Adam Grabell and Tauhidur Rahman, Department of Psychological and Brain Sciences — UMass Amherst: The team has created EarlyScreen, a lab-based game and algorithm that detects the presence of psychological disorders in preschool children with a high degree of accuracy compared to commonly used diagnosis tools. Psychological disorders emerging in the first few years of life often persist across later developmental stages and into adulthood, resulting in significant impairment and societal costs. The emerging signs of psychological disorders are difficult to differentiate from normative misbehavior in early childhood, creating a “when to worry” problem for caregivers and providers. EarlyScreen’s algorithm automatically extracts features such as facial expressions, gaze, and head movement from video footage.  

  

Jie Song, Department of Orthopedics and Physical Rehabilitation — UMass Chan Medical School 

The team has developed StaphShield, a metallic implant-coating capable of on-demand release of antibiotics to prevent biofilm formation and bone infection caused by S. aureus, a type of bacteria found on human skin. The technology provides timely release of antibiotics to kill the bacteria before they have a chance to colonize the implant or invade surrounding bone. Researchers aim to tailor the StaphShield formulation as off-the-shelf dip-coatings where the drug load could be conveniently adjusted based on different clinical needs and the coating could be consistently applied to commercial implants by medical staff without altering implant manufacturing. 

  

Joel D. Richter, Department of Molecular Medicine — UMass Chan Medical School: The Richter Lab team is researching Fragile X Syndrome (FXS), a genetic disorder that is the most common inherited form of intellectual impairment and most frequent single gene cause of autism worldwide.
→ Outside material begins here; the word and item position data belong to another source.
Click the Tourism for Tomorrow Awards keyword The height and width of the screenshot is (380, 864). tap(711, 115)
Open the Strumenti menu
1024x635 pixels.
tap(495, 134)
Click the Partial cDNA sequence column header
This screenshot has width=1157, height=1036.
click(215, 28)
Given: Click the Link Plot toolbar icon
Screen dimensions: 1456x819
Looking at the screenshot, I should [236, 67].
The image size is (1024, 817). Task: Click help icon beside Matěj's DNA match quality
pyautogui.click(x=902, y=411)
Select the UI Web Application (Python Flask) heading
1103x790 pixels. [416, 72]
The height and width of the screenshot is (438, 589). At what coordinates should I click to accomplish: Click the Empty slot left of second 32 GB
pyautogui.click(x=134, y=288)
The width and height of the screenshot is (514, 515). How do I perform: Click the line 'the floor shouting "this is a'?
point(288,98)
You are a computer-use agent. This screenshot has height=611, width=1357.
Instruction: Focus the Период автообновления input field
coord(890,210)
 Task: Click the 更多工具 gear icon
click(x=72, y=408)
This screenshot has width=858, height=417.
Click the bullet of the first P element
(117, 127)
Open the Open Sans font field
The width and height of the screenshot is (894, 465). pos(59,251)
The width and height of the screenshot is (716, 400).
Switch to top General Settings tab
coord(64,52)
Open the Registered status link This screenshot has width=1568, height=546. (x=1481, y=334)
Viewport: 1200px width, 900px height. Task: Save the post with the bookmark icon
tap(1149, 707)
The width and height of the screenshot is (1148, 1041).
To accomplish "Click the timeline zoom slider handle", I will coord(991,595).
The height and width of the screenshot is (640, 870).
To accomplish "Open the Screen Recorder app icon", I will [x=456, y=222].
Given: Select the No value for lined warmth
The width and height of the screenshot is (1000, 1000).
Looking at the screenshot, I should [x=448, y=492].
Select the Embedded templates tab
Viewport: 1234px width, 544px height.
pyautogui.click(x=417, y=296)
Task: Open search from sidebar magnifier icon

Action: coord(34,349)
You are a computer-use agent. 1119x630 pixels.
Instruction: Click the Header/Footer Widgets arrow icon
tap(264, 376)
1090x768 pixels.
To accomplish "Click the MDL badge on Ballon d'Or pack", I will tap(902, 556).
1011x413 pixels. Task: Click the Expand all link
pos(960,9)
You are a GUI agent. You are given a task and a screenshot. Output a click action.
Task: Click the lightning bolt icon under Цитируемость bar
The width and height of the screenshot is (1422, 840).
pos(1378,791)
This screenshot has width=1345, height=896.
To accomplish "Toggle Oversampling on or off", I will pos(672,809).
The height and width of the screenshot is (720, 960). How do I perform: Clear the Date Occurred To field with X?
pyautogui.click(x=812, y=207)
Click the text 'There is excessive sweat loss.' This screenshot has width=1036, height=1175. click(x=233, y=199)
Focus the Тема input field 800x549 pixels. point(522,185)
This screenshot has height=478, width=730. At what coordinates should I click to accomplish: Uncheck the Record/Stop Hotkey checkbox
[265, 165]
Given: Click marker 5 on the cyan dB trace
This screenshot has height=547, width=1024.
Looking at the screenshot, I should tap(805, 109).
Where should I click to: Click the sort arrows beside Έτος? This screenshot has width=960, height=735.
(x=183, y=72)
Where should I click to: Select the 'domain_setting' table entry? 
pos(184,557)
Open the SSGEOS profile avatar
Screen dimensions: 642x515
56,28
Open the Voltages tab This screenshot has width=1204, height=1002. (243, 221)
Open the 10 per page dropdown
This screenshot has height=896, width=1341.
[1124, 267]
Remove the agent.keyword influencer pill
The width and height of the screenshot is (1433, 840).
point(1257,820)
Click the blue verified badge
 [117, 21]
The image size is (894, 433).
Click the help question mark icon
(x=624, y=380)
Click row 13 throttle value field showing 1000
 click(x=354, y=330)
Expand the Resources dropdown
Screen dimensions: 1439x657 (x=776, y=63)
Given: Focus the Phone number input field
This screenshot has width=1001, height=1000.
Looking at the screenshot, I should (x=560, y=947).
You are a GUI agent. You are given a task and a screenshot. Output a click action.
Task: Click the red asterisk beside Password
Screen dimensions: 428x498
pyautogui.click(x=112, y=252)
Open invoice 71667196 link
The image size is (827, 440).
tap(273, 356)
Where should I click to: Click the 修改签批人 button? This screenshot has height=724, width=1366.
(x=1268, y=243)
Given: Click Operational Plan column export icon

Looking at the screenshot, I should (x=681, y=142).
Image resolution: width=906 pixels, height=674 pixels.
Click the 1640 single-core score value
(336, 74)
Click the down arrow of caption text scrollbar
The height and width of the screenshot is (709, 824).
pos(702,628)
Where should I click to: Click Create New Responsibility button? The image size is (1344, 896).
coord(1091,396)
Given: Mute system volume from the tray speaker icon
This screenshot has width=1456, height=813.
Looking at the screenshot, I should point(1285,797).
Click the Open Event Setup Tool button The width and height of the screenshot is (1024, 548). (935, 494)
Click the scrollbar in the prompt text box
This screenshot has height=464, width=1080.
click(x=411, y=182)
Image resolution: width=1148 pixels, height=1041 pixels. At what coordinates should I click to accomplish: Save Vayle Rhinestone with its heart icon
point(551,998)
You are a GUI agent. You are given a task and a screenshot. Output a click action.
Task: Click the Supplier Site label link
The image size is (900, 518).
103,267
FXS is caused by a CGG triplet repeat expansion in the gene FMR1, resulting in the absence of the RNA binding FMRP. Children with FXS and an FMR1 mutation may have speech and development delays, hyperactivity, aggression, epilepsy, and other health issues. The team’s technology has discovered that white blood cells from FXS individuals 1 have altered RNA splicing, which serves as a statistically robust blood biomarker for the disorder that could facilitate the development of new therapeutic inventions to treat the disease.